**** Data provided

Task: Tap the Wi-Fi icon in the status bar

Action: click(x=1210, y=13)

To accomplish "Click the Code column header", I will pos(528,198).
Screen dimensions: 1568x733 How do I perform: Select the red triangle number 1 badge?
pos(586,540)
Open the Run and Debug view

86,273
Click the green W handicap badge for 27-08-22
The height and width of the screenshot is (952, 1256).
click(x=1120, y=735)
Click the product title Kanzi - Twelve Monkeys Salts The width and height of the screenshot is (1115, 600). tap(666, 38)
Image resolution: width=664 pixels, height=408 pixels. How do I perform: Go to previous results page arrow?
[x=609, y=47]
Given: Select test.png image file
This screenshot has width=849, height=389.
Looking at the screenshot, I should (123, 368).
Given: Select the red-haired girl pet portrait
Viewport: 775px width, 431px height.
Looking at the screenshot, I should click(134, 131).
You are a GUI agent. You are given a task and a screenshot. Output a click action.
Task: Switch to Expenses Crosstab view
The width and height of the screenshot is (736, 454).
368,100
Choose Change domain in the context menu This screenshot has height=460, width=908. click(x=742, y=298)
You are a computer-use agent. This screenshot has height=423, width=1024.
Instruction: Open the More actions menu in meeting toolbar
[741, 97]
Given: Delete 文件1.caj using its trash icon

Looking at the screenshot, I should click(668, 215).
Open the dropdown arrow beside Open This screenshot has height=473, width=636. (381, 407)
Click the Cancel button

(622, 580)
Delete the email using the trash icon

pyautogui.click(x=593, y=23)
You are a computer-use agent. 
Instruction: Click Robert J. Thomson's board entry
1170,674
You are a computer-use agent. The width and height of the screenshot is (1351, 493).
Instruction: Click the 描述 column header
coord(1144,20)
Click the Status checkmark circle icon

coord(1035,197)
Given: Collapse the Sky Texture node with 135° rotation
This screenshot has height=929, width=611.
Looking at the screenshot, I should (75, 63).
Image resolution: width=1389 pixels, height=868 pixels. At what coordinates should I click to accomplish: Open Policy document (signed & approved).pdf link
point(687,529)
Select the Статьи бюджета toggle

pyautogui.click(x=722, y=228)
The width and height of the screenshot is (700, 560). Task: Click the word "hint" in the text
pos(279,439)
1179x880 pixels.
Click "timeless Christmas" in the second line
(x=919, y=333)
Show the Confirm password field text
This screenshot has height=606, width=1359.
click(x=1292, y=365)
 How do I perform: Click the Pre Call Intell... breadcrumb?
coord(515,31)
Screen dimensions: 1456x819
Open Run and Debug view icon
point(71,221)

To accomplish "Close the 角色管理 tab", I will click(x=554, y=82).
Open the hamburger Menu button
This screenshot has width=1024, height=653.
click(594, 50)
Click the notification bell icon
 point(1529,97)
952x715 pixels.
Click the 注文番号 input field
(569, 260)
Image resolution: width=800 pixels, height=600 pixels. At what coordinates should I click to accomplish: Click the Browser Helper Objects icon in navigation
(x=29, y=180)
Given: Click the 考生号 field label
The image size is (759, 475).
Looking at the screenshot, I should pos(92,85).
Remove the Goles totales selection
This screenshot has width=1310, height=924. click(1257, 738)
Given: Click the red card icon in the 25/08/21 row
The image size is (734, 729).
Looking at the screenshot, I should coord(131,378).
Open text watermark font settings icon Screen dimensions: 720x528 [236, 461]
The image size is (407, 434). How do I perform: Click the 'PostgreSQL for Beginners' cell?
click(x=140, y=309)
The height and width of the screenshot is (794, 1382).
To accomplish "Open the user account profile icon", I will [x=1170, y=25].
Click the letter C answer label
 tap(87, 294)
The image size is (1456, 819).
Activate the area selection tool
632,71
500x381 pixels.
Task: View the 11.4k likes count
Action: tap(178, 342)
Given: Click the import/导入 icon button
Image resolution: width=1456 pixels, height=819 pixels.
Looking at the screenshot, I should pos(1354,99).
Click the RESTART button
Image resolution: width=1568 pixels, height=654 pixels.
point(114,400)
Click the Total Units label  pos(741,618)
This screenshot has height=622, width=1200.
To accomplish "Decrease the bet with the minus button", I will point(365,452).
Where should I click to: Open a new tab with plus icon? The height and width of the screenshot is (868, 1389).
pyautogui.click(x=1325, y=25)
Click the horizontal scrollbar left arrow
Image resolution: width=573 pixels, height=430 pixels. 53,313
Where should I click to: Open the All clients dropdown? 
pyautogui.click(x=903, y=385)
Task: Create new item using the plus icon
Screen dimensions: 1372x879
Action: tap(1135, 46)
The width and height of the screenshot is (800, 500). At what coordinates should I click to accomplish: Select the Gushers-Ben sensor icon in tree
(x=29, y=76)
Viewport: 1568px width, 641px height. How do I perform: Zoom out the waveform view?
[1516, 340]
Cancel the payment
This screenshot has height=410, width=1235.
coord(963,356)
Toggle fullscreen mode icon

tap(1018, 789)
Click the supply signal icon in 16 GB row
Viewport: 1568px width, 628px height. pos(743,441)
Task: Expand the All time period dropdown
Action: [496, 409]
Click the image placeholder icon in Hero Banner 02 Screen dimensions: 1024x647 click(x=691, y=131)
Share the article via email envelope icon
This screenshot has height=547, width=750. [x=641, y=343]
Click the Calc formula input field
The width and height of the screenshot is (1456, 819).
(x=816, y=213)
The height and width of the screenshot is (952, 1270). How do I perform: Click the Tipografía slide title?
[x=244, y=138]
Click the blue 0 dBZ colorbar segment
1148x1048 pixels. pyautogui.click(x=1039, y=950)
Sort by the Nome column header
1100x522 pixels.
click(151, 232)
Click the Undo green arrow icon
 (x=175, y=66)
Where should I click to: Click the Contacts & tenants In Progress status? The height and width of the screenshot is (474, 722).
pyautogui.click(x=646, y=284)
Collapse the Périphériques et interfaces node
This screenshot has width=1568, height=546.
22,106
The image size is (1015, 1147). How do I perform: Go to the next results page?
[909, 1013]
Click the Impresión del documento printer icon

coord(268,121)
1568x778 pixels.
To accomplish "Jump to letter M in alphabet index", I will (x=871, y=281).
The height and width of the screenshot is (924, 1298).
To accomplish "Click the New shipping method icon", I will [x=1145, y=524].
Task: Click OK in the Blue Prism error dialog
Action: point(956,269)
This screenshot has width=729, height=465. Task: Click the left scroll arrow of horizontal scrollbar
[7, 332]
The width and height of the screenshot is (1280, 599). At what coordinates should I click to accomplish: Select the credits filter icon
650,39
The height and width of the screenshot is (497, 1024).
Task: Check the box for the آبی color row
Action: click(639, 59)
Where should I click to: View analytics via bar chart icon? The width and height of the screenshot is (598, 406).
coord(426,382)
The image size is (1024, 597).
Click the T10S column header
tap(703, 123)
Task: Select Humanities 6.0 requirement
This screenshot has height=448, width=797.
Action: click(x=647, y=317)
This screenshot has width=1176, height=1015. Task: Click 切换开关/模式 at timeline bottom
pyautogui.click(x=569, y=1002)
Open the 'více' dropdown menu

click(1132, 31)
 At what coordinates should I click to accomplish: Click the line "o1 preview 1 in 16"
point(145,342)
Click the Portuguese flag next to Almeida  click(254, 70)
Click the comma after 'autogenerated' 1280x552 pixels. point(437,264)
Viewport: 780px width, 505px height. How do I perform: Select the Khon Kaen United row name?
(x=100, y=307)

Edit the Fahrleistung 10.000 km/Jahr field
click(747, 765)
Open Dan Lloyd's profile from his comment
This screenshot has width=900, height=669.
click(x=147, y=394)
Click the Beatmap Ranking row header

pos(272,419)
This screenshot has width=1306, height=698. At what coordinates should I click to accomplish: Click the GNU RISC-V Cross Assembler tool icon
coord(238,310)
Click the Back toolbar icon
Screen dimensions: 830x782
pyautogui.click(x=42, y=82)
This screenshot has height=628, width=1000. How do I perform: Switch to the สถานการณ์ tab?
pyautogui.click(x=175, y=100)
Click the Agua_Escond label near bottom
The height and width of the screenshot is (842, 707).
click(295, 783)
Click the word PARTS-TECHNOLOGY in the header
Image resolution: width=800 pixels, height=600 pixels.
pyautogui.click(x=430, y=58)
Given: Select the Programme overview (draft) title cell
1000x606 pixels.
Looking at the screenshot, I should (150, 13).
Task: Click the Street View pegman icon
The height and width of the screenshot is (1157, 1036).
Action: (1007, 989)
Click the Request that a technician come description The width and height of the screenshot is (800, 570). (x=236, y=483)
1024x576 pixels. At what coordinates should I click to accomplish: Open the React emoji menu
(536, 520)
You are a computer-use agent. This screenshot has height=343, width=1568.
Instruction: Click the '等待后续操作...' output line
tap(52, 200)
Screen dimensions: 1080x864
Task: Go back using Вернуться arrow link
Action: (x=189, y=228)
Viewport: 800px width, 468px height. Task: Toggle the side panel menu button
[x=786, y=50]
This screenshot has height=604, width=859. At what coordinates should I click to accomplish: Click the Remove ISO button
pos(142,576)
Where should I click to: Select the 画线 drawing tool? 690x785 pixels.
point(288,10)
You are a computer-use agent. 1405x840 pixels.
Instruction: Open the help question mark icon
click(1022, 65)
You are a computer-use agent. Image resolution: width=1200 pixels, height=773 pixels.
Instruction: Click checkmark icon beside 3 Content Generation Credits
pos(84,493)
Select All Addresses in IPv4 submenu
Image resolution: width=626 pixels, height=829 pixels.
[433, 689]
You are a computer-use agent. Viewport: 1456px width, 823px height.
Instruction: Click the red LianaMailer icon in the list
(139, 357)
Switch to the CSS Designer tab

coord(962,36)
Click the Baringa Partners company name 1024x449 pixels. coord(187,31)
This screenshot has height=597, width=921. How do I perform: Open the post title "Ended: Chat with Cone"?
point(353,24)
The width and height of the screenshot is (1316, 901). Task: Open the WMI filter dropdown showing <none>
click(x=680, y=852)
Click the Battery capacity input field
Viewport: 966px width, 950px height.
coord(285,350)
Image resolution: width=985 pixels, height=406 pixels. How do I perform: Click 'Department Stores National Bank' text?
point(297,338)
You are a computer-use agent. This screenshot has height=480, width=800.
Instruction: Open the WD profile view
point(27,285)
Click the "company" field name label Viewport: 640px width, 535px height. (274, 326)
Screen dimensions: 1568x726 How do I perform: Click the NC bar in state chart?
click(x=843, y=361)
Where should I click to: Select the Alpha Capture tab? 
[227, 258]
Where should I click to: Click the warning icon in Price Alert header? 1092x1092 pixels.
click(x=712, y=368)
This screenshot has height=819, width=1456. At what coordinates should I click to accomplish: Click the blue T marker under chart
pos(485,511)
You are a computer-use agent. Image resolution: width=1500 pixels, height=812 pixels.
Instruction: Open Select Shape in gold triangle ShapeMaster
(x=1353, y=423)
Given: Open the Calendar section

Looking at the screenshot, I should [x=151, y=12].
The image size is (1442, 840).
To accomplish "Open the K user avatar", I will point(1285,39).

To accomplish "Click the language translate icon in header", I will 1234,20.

********

Task requirements
List every line of the records that contains the word "with".

Response below
Given: Collapse the Sky Texture node with 135° rotation
To accomplish "Decrease the bet with the minus button", I will point(365,452).
Where should I click to: Open a new tab with plus icon? The height and width of the screenshot is (868, 1389).
This screenshot has height=597, width=921. How do I perform: Open the post title "Ended: Chat with Cone"?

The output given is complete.